> WHAT TO DO: Shift every coordinate in the answers up by 114, and write out the records again with their requests, starting at the line that contains "I will coord(1247,26)." and ending at the line that contains "click(127, 207)".

------ DATA LINES

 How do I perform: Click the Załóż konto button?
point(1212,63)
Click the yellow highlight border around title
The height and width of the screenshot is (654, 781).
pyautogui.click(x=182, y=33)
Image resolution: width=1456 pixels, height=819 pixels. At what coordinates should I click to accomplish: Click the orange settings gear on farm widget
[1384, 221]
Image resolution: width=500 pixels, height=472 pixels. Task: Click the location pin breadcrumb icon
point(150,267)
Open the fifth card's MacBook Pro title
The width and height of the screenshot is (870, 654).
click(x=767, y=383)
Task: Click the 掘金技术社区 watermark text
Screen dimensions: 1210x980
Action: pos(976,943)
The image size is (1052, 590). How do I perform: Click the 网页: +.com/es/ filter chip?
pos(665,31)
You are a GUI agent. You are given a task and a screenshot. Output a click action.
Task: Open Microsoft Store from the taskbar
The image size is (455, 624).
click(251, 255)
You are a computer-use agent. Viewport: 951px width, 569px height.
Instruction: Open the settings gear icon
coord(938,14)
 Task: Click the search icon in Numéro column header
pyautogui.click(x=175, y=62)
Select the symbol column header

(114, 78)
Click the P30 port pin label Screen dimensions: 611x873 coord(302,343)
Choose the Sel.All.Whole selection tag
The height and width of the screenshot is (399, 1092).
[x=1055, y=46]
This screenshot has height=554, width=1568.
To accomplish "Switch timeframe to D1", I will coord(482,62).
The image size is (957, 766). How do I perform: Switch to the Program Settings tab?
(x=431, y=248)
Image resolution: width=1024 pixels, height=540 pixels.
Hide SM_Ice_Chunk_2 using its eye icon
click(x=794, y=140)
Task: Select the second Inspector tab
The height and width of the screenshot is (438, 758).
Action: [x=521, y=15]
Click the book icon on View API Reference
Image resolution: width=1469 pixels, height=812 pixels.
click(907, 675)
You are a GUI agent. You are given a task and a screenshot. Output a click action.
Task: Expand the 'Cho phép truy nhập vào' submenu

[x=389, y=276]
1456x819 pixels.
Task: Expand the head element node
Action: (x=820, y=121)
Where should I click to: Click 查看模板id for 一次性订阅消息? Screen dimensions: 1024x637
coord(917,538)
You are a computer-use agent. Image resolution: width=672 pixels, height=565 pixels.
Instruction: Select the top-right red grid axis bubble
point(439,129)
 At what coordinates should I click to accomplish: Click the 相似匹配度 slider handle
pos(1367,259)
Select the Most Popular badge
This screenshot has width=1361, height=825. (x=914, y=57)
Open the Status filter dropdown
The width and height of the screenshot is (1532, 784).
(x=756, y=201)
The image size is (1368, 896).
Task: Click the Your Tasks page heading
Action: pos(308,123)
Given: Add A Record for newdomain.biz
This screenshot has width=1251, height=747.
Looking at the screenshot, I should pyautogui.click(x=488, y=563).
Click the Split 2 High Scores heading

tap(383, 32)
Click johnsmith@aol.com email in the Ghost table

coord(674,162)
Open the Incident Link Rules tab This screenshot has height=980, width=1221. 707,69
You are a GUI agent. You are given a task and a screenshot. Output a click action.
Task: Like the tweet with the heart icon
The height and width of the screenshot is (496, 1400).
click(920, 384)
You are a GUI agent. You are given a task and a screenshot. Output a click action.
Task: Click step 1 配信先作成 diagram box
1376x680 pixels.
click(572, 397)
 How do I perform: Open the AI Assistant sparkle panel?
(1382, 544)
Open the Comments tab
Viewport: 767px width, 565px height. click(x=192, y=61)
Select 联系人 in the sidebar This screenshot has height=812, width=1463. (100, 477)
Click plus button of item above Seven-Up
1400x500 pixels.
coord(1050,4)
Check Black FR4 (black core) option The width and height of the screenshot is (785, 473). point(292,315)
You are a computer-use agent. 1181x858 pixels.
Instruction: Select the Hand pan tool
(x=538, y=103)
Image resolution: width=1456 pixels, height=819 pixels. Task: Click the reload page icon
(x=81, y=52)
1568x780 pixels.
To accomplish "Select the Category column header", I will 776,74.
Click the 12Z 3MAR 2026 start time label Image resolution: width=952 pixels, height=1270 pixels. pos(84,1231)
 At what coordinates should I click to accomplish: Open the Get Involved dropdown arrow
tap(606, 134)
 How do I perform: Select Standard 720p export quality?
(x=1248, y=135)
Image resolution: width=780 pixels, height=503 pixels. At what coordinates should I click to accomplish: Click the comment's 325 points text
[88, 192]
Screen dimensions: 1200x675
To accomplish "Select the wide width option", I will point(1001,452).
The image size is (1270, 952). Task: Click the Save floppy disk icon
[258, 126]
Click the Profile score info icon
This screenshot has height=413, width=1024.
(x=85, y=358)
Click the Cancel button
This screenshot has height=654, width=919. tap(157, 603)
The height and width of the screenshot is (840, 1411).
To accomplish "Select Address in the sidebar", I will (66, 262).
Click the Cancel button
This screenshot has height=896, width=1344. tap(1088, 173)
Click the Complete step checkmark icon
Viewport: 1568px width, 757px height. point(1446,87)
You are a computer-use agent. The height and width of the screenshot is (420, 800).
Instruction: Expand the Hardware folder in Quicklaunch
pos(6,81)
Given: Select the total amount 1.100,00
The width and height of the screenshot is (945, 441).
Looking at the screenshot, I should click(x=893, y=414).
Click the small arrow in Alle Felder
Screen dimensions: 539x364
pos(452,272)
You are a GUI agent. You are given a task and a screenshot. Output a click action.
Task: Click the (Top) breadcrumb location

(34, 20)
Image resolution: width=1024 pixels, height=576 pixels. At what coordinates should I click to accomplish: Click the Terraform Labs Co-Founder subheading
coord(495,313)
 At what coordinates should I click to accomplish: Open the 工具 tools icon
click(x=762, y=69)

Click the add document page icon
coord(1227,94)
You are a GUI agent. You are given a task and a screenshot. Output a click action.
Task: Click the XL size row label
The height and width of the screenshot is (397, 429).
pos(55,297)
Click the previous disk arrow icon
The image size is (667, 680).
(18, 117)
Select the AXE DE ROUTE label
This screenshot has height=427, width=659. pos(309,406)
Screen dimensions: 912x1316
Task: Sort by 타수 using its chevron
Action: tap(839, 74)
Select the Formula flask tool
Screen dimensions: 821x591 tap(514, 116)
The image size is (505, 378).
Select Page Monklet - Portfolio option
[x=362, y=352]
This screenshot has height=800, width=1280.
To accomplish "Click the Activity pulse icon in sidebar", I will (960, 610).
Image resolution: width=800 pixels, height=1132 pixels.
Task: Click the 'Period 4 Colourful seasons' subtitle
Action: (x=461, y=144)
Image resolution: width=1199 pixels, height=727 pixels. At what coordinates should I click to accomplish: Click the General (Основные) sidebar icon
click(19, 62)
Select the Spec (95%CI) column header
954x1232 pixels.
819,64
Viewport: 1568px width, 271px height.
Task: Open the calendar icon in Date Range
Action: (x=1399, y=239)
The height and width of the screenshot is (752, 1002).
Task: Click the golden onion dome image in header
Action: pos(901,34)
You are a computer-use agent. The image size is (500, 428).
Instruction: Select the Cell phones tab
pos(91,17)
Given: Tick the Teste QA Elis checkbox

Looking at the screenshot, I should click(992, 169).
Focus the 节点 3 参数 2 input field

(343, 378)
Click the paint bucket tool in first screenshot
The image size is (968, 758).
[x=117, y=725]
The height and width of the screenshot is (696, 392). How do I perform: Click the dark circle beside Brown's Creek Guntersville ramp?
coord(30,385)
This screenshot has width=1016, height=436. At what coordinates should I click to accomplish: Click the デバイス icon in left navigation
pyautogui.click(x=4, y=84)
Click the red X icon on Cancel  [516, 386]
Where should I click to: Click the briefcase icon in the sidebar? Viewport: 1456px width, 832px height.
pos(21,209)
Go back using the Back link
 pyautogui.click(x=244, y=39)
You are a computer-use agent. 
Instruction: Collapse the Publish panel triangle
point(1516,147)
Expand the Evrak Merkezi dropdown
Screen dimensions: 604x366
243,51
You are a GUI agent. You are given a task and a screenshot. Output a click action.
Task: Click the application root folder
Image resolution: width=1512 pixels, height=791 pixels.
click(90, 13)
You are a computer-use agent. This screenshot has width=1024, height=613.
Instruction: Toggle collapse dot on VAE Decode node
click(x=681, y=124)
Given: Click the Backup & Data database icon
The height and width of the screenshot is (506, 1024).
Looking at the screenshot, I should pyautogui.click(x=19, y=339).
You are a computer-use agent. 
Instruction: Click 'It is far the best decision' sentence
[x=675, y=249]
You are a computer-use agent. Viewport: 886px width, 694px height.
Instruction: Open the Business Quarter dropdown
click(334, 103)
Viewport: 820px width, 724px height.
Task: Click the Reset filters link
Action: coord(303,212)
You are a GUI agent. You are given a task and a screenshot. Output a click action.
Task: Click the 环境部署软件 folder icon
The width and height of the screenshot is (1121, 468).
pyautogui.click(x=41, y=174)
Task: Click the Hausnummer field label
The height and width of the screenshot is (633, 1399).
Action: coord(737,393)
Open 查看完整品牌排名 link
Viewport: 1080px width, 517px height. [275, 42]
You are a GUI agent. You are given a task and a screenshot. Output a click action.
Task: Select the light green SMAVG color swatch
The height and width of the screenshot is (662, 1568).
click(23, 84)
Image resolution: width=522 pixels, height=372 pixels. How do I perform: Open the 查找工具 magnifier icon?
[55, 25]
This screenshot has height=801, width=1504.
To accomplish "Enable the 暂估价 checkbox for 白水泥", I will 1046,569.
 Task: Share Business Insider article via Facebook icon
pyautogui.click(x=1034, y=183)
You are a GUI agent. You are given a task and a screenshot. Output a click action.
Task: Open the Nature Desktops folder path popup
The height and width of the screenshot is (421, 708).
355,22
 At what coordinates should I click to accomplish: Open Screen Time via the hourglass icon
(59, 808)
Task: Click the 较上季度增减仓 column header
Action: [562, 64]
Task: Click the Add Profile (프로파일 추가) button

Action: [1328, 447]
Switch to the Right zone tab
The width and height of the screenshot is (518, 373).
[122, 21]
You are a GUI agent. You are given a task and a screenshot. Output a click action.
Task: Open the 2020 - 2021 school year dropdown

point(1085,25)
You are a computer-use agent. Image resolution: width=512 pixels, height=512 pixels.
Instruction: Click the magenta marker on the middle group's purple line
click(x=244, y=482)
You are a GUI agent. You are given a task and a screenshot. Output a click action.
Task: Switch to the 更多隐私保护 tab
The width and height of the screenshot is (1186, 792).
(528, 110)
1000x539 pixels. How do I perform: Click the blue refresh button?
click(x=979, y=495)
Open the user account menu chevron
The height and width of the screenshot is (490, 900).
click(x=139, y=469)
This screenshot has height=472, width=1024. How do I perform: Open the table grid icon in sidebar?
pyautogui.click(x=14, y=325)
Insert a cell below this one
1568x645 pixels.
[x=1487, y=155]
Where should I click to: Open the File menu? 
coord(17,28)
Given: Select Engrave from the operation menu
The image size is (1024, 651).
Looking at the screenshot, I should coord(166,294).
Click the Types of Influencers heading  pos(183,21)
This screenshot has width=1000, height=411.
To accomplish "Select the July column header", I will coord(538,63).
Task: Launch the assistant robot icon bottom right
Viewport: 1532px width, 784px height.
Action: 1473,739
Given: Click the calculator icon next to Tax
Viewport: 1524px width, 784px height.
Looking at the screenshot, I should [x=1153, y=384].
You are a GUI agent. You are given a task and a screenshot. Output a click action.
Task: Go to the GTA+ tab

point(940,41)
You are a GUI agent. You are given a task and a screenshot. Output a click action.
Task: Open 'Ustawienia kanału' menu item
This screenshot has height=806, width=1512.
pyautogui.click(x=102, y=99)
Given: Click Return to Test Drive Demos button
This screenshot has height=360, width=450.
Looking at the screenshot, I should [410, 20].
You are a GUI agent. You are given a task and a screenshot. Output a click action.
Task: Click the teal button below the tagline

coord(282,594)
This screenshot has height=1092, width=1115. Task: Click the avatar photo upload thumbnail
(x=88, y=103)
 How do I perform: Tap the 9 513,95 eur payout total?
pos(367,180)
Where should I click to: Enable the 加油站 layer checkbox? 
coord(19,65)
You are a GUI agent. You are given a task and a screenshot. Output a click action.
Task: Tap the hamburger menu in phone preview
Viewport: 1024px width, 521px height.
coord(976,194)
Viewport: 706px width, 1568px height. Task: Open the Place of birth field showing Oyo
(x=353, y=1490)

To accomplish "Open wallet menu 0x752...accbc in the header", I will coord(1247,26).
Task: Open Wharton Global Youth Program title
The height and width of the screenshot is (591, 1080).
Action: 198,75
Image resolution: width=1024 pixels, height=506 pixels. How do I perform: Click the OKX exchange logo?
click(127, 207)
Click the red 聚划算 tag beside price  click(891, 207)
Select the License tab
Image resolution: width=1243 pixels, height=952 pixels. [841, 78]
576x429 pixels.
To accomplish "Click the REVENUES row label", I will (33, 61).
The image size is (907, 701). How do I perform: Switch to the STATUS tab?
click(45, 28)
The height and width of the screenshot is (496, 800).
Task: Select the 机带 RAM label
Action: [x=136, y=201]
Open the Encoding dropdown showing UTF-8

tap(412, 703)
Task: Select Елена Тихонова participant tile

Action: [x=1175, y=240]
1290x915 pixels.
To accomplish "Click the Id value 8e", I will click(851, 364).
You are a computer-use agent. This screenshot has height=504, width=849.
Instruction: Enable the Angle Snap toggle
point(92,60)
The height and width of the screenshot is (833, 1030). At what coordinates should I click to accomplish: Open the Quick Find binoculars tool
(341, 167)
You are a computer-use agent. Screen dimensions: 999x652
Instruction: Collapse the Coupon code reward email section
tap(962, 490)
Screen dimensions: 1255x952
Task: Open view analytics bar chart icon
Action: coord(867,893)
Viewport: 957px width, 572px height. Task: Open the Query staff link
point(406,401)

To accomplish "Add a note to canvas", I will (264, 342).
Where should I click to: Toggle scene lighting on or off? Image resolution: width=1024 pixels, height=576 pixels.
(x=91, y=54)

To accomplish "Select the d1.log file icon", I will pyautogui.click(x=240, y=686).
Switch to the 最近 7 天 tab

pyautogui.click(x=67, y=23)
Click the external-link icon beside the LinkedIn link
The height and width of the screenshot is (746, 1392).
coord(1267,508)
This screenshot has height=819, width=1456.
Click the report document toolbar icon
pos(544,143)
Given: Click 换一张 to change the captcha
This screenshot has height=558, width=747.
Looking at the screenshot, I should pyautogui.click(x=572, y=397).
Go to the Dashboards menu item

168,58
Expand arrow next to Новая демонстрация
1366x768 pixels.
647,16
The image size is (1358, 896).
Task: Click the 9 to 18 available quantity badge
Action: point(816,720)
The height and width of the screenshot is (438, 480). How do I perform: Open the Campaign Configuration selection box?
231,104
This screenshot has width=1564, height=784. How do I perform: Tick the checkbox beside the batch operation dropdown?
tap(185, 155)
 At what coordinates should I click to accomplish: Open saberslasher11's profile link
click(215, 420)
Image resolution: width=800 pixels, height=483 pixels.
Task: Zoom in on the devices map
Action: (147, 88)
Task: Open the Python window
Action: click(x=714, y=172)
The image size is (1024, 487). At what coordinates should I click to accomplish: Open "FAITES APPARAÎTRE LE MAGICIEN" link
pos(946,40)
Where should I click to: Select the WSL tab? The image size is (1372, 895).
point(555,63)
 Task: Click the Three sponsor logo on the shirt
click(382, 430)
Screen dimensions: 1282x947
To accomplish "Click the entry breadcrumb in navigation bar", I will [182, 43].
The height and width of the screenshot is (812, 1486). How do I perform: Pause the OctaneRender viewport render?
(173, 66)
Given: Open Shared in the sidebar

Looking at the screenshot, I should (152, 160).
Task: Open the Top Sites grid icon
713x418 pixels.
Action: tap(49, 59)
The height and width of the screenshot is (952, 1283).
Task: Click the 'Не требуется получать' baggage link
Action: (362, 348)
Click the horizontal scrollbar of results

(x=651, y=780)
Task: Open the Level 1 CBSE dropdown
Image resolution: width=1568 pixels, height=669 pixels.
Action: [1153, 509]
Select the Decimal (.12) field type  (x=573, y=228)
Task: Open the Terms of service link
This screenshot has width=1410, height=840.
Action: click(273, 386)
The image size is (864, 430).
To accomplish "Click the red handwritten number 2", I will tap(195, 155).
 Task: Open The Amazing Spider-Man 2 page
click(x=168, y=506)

------------

> THE REPLY:
To accomplish "Open wallet menu 0x752...accbc in the header", I will coord(1361,140).
Task: Open Wharton Global Youth Program title
The height and width of the screenshot is (591, 1080).
Action: 312,189
Image resolution: width=1024 pixels, height=506 pixels. How do I perform: Click the OKX exchange logo?
click(241, 321)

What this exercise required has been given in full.